The program, which will conduct pilot testing in Michigan and Pennsylvania starting next month, has continually raised privacy concerns since it was first announced. The online ID proposed for the program has been dubbed the “driver’s license for the Internet.” It seeks to provide people with an easy way to prove who they are online, allowing government agencies to offer faster and more secure services.
“The National Strategy for Trusted Identities in Cyberspace charts a course for the public and private sectors to collaborate to raise the level of trust associated with the identities of individuals, organizations, networks, services, and devices involved in online transactions,” the White House plan reads.
In Michigan, the state’s Department of Human Services will conduct the pilot test in connection with the Bridges program, an eligibility system for online registration of citizens applying for public assistance. With the NSTIC in place, the state will stop requiring all public assistance applicants from appearing in person for identity verification.
In Pennsylvania, the NSTIC will provide residents with new IDs for conducting online transactions with government agencies such as the Public Welfare and Health departments. People would only need to sign up once for the program.

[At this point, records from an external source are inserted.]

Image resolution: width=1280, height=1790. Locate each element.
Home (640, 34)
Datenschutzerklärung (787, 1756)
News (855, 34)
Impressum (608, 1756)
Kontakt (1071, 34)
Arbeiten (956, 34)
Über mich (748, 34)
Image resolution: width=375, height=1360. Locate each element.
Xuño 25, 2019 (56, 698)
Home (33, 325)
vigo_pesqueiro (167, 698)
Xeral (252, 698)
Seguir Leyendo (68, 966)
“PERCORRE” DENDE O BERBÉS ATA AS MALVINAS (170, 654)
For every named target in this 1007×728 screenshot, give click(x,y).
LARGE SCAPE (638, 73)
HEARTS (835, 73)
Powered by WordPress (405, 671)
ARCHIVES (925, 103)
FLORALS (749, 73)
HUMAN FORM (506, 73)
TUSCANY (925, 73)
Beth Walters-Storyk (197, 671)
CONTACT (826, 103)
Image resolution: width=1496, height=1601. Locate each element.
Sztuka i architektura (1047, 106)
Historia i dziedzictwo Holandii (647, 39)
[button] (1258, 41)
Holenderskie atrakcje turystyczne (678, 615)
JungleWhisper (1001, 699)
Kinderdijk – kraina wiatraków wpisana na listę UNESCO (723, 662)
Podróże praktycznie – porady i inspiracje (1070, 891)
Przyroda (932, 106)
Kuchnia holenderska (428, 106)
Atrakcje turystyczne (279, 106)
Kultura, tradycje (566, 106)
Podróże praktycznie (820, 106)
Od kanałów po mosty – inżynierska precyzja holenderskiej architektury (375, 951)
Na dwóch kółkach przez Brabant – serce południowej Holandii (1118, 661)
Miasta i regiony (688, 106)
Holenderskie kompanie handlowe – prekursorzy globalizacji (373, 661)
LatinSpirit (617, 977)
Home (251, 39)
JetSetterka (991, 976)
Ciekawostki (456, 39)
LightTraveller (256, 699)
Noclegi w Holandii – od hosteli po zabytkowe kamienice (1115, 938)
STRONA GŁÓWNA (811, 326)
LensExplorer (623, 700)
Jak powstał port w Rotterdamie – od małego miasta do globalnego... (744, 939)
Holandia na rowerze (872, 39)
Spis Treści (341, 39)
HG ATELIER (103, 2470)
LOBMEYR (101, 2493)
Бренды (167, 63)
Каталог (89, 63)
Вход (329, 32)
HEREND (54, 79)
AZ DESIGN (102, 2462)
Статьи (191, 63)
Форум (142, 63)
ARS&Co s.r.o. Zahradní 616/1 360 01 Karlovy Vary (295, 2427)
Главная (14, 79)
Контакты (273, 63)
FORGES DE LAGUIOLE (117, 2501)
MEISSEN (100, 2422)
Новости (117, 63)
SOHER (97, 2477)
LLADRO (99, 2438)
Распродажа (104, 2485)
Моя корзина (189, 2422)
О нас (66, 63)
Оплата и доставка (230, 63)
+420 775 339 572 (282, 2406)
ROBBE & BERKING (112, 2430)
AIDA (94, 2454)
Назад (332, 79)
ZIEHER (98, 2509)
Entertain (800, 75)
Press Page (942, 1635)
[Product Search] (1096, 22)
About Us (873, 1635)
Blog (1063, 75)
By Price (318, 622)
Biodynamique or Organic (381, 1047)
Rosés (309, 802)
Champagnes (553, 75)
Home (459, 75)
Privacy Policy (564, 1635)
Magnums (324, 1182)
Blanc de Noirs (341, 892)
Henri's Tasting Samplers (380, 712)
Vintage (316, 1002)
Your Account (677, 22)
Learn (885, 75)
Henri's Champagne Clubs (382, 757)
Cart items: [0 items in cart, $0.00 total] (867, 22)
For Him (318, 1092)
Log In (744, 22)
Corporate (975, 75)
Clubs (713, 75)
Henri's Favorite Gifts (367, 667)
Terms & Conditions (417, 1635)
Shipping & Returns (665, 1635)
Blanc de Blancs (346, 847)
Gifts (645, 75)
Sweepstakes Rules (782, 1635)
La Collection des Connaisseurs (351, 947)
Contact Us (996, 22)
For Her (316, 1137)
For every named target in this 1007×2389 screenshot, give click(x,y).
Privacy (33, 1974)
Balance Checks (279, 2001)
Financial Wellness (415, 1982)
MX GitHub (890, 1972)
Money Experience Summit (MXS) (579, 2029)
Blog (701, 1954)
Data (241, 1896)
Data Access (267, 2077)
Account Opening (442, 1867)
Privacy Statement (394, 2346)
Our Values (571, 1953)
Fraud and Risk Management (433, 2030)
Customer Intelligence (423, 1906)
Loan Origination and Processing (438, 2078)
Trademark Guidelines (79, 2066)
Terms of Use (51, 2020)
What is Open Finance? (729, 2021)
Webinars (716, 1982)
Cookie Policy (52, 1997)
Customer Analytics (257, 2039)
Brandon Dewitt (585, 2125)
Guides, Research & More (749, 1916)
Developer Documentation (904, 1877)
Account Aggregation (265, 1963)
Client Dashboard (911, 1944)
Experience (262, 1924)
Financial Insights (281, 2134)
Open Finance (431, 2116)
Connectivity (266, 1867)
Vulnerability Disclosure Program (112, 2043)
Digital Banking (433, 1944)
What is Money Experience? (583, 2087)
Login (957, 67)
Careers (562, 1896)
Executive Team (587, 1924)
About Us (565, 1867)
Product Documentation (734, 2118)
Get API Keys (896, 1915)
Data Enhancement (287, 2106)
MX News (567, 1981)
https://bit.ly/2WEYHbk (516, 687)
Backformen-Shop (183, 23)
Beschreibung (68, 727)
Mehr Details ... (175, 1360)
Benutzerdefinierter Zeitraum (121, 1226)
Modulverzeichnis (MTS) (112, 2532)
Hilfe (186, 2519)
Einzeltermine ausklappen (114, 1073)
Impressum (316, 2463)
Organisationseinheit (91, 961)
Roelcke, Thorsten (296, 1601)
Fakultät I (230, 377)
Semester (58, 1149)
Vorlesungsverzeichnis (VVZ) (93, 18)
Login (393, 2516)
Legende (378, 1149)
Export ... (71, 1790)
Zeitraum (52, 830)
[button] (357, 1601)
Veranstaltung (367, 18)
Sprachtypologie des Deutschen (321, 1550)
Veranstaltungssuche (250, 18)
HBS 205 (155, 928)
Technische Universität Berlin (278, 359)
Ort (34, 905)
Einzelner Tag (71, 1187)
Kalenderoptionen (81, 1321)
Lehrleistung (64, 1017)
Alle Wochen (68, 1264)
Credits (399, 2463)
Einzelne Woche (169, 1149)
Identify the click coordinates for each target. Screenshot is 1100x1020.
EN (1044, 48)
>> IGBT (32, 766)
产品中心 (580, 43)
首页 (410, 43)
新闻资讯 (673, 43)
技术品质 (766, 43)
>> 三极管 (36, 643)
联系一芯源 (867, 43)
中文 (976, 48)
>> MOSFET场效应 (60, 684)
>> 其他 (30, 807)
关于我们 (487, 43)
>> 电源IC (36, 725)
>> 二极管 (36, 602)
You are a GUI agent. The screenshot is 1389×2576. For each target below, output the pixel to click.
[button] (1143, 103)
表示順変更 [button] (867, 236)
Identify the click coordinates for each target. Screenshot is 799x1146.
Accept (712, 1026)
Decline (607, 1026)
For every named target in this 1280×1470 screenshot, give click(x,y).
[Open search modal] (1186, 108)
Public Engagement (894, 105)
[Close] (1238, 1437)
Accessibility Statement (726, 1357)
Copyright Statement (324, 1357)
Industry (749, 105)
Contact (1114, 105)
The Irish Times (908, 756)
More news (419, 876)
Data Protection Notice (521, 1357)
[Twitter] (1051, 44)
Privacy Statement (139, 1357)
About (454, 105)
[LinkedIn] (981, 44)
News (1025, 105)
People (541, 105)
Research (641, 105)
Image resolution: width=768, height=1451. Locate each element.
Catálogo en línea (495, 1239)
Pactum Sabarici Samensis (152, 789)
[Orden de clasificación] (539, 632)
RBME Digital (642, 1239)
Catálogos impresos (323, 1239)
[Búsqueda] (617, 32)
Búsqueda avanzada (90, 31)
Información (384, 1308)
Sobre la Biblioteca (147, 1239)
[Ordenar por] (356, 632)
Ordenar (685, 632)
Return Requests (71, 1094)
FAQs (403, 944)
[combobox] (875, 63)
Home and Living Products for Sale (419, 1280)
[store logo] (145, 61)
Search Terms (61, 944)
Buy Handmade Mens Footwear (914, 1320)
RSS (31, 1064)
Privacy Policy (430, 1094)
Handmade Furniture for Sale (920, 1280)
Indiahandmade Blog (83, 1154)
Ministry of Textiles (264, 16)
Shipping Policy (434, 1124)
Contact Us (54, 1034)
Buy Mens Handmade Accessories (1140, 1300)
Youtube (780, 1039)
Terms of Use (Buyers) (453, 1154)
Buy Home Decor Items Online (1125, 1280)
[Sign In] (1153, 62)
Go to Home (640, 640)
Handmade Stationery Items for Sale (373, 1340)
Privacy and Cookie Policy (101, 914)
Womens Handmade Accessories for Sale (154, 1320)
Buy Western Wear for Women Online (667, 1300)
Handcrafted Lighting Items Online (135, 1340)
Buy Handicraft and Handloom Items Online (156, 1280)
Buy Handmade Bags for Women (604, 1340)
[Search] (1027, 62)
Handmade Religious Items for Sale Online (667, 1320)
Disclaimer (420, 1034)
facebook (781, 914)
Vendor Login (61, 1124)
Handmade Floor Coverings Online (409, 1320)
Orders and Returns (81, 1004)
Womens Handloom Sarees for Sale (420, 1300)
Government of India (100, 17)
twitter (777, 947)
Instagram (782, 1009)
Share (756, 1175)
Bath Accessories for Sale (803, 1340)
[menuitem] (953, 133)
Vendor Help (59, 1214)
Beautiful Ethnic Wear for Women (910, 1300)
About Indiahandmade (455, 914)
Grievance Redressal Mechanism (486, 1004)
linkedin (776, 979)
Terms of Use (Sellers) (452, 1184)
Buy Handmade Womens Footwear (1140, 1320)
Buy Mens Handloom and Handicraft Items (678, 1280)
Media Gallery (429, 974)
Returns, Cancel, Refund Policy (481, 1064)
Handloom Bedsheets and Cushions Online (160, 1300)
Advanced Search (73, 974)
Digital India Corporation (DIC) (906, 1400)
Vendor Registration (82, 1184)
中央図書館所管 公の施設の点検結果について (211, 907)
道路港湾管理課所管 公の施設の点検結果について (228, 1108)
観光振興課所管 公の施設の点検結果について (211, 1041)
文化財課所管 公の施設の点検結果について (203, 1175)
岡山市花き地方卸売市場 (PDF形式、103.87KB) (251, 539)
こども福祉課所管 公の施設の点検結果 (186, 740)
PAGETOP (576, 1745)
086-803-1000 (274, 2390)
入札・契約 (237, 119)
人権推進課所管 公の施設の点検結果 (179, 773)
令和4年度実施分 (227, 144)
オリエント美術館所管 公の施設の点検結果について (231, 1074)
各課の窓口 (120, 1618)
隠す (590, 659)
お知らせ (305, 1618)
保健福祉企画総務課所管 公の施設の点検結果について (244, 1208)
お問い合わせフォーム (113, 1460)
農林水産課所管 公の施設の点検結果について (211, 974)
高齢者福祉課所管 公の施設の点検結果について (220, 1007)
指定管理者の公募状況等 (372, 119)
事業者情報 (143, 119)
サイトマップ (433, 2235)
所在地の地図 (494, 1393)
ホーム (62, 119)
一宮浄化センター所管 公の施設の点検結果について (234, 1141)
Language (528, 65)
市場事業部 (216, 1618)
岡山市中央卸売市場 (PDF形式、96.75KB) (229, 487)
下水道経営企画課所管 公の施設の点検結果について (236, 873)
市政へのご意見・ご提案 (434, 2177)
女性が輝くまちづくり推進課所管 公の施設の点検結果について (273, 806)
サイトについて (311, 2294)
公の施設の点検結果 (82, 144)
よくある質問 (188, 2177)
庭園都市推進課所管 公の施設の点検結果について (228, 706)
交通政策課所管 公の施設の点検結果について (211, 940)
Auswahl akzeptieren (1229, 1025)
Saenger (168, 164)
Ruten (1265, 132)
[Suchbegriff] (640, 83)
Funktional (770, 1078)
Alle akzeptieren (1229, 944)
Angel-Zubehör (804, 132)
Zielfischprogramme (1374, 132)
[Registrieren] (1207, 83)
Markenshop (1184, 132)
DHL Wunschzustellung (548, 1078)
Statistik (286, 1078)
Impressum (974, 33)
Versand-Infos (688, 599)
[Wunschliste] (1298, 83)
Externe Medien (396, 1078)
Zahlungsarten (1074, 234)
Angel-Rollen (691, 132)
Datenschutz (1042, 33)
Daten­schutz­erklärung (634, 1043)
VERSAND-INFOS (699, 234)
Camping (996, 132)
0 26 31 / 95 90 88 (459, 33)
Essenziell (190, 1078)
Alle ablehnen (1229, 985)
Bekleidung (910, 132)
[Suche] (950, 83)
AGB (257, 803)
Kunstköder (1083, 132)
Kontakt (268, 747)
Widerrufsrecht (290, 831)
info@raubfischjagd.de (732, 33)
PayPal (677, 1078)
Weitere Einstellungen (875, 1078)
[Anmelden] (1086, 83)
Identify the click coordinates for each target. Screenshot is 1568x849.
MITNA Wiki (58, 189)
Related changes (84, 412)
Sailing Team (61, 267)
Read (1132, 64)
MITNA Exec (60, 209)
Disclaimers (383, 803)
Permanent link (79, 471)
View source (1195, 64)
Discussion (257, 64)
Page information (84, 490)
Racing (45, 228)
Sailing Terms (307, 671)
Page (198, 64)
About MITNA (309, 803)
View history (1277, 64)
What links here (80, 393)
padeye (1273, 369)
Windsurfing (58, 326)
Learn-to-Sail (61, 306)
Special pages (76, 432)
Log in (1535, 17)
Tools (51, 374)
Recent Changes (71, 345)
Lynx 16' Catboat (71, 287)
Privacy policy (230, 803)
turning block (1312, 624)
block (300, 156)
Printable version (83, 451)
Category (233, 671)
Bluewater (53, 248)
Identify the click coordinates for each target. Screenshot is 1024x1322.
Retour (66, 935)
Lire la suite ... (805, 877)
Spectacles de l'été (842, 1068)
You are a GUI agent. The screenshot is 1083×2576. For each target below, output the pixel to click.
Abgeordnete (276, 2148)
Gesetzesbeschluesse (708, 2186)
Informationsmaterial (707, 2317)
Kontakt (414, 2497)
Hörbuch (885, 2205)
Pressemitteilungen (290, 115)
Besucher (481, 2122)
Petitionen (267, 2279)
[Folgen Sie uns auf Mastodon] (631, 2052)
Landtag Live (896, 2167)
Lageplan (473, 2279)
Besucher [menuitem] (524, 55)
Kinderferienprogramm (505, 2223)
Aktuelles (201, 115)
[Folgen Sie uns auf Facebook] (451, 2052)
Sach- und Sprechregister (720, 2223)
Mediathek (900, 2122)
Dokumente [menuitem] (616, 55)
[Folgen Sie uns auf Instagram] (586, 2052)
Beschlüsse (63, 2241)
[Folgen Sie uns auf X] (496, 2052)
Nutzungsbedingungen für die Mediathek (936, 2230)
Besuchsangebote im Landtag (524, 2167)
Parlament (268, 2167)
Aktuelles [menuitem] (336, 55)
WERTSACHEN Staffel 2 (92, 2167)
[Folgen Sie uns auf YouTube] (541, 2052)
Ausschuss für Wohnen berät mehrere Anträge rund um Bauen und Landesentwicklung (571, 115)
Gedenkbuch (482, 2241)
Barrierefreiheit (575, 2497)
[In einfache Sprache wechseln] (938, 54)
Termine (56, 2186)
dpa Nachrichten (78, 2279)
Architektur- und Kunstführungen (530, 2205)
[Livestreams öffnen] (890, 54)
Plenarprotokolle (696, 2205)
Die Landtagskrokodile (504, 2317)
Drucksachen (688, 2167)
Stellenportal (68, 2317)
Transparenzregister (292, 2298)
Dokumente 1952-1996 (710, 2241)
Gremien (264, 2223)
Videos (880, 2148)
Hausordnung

While the pilot tests only involves government agencies, the plan is to expand beyond, with the ID system becoming a requirement for most kinds of online transactions. “The private sector will lead the development of this Identity ecosystem, and it will own and operate the vast majority of the services within it. The Identity Ecosystem should be market-driven, and it should provide a foundation for the development of new and innovative services,” the White House said.
Not surprisingly, such a wide-reaching plan has raised concerns among privacy groups. In response to the release of the program’s first draft, the ACLU said: “While there are certainly many security problems on the Internet, the world is getting along fine without an online identity “ecosystem” and nothing should be considered that threatens these values. Certainly anything that resembles a national identity system or a ‘driver’s license for the Internet’ must be vehemently opposed.”
Why this is being pushed now, while people are becoming increasingly wary of NSA surveillance, is anybody’s guess. However, this doesn’t come as much of a surprise since the government continually stumbles when it comes to Internet PR.